Institutions have adopted various platforms for electronic consent, including REDCap and DocuSign, with validated versions required for FDA-regulated studies. The IRB evaluates whether the chosen platform is appropriate given the participant population’s age, language, comprehension level, and comfort with technology.
Outside the United States, similar committees perform the same function under different names. More than 130 countries require independent review of human subjects research, with these bodies variously called Research Ethics Committees, Independent Ethics Committees, or Ethical Review Boards. Regardless of the label, their core responsibility is the same: protecting participants and ensuring adequate informed consent.
In the European Union, clinical trial consent forms are governed by Regulation (EU) No 536/2014, which became applicable on January 31, 2022. Under this framework, trials are submitted through a centralized portal called the Clinical Trials Information System, and national ethics committees — such as Italy’s Territorial Ethics Committees or the Netherlands’ Medical Research Ethics Committees — evaluate informed consent documents as part of their review. Internationally, the ICH E6(R3) Good Clinical Practice guideline, adopted in its current form in late 2024, sets harmonized standards for ethics committee review of consent across countries that participate in the International Council for Harmonisation.
The World Health Organization also plays a role through its Research Ethics Review Committee, a 27-member body that reviews all research involving human participants that the WHO supports financially or technically. The committee provides downloadable consent form templates for clinical studies, qualitative research, and studies involving children, and advises that consent language be written at roughly a sixth- to eighth-grade reading level.

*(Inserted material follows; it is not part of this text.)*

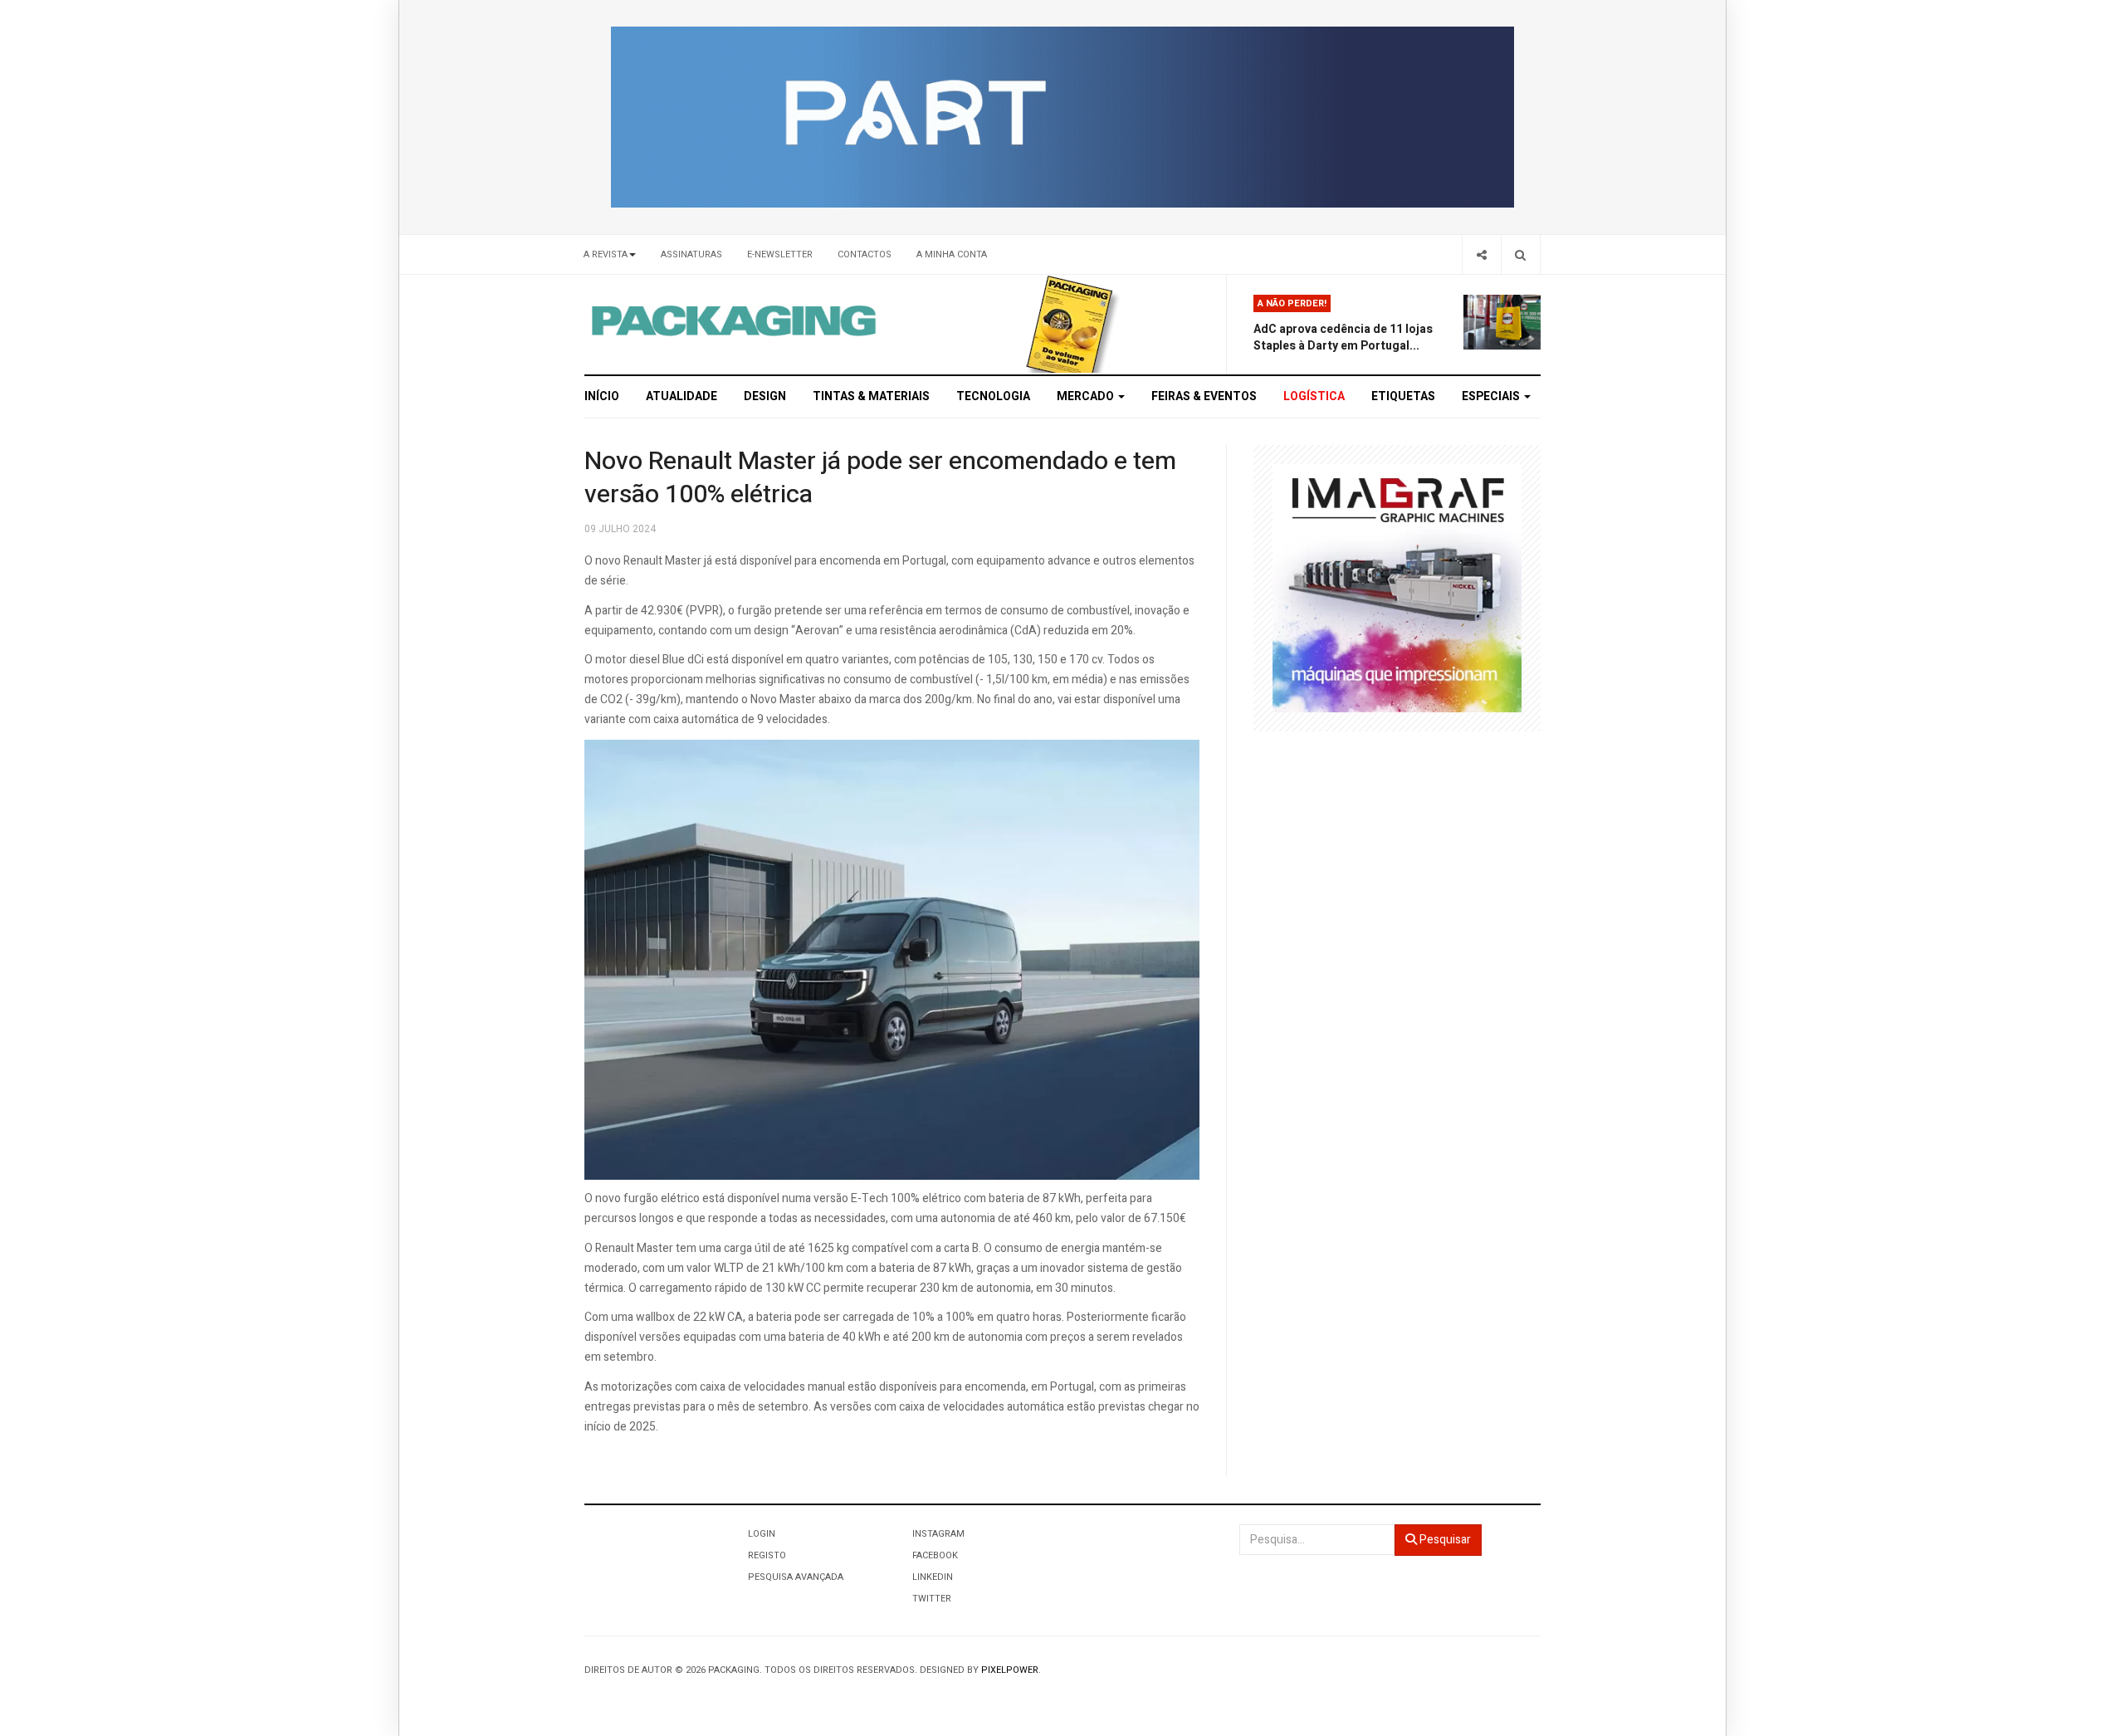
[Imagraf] (1397, 587)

IRBs are sometimes confused with Data Safety and Monitoring Boards, but the two serve distinct functions. A DSMB is an independent group of biostatisticians and clinicians that monitors accumulating safety and efficacy data during a clinical trial. It can recommend stopping a trial early if participants are being harmed or if the treatment clearly works or fails. IRBs, by contrast, do not typically have access to interim trial data and do not perform the kind of ongoing statistical analysis that DSMBs do. Where the two bodies intersect is when a DSMB’s findings trigger a protocol change — at that point, the revised consent form must go back to the IRB for review and approval before participants can be informed of the new information.

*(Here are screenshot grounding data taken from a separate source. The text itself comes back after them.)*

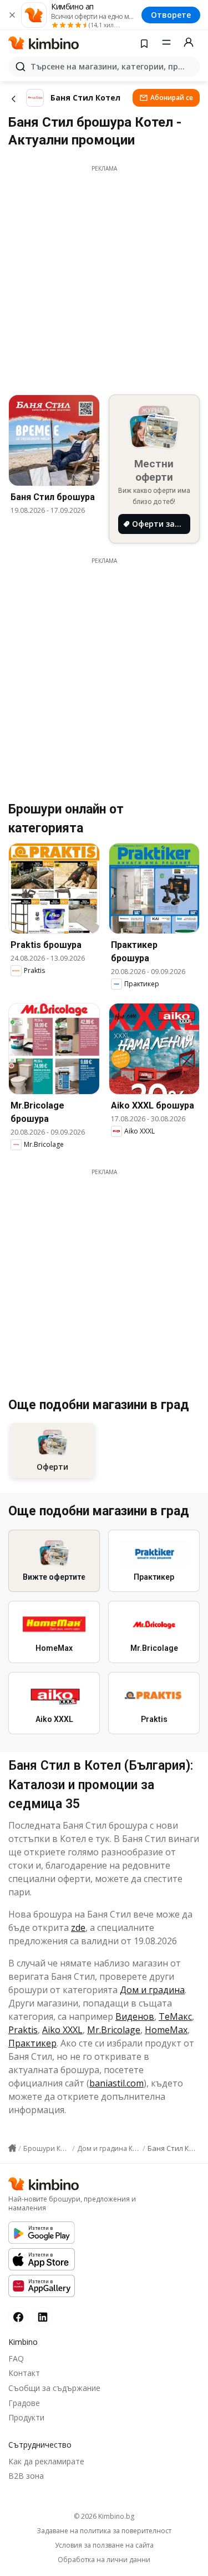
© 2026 (104, 2516)
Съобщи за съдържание (54, 2388)
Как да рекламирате (46, 2461)
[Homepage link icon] (12, 2148)
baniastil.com (116, 2083)
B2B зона (26, 2475)
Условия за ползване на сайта (104, 2545)
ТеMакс (175, 2016)
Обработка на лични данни (104, 2559)
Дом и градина (152, 1990)
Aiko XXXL (62, 2030)
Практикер (32, 2043)
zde (78, 1927)
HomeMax (166, 2030)
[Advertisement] (104, 277)
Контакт (24, 2373)
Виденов (134, 2016)
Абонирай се (171, 97)
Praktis (23, 2030)
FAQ (16, 2358)
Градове (24, 2403)
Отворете (171, 14)
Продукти (26, 2417)
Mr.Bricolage (113, 2030)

It is also worth noting that IRBs govern research consent specifically. Standard clinical consent forms — the documents patients sign before surgery or medical procedures outside of a research context — are governed by state law rather than the federal Common Rule, and oversight of those forms typically falls to hospital administration or medical staff committees rather than an IRB. State laws vary in what they require, with some specifying particular disclosures for certain procedures and others applying a general standard of “reasonable” or “full and complete” disclosure.